SAN FRANCISCO — Oil tankers and other large vessels will be restricted from sailing beneath the San Francisco-Oakland Bay Bridge in dense fog under new rules shipping officials passed Thursday.
The San Francisco Bay Harbor Safety Committee passed the new guidelines five weeks after an empty oil tanker, the Overseas Reymar, sideswiped one of the span's towers and caused $3 million damage, the San Jose Mercury News reported.
Five years earlier, the 901-foot cargo vessel Cosco Busan, piloted by John Cota of Petaluma, hit a bridge tower and spilled 53,000 gallons of bunker fuel into the bay.

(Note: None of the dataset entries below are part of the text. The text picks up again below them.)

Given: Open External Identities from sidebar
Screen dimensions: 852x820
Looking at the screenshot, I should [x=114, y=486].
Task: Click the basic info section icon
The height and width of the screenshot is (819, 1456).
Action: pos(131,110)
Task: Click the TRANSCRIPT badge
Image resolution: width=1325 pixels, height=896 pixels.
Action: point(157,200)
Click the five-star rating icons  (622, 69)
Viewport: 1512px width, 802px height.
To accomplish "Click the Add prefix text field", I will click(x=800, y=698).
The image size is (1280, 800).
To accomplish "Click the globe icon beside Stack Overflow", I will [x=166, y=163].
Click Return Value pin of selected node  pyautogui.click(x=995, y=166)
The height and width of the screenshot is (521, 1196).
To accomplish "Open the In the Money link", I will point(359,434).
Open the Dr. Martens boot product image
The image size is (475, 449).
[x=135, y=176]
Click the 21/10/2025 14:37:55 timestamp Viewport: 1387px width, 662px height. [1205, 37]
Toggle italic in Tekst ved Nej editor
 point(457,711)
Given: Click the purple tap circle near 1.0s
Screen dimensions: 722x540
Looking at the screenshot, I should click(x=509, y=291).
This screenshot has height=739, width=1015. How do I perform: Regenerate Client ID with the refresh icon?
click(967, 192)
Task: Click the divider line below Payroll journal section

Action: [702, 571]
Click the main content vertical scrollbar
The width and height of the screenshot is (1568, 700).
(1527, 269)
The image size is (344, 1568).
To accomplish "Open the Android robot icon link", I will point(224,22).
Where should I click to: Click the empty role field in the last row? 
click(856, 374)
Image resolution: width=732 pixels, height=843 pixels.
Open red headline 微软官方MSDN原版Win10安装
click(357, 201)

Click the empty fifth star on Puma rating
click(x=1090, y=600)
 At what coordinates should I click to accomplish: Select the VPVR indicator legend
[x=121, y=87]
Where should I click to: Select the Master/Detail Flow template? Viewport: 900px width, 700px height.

Both collisions occurred in foggy conditions with visibility of roughly a quarter mile.
"We were responding to the casualty of the Overseas Reymar," said Cynthia Stowe, the Coast Guard's captain of the Port of San Francisco. "We're taking a very conservative approach."
Thousands of oil tankers, cargo vessels and other ships sail in and out of San Francisco Bay annually.
Large oil spills could devastate myriad bird and animal species; the Cosco Busan spill killed 6,000 birds and fouled 69 miles of shoreline and beach.
Under the new rules, ships larger than 1,600 gross tons are restricted from sailing under the bridge when visibility is less than half a mile.
The rules only apply to ships sailing out of the bay, not to those coming in, because of concerns the limits would dampen commerce.
Still, environmentalists believe the limits were worthwhile.
"It should help reduce the risk of oil spills," said Deb Self, executive director of Baykeeper, a conservation group.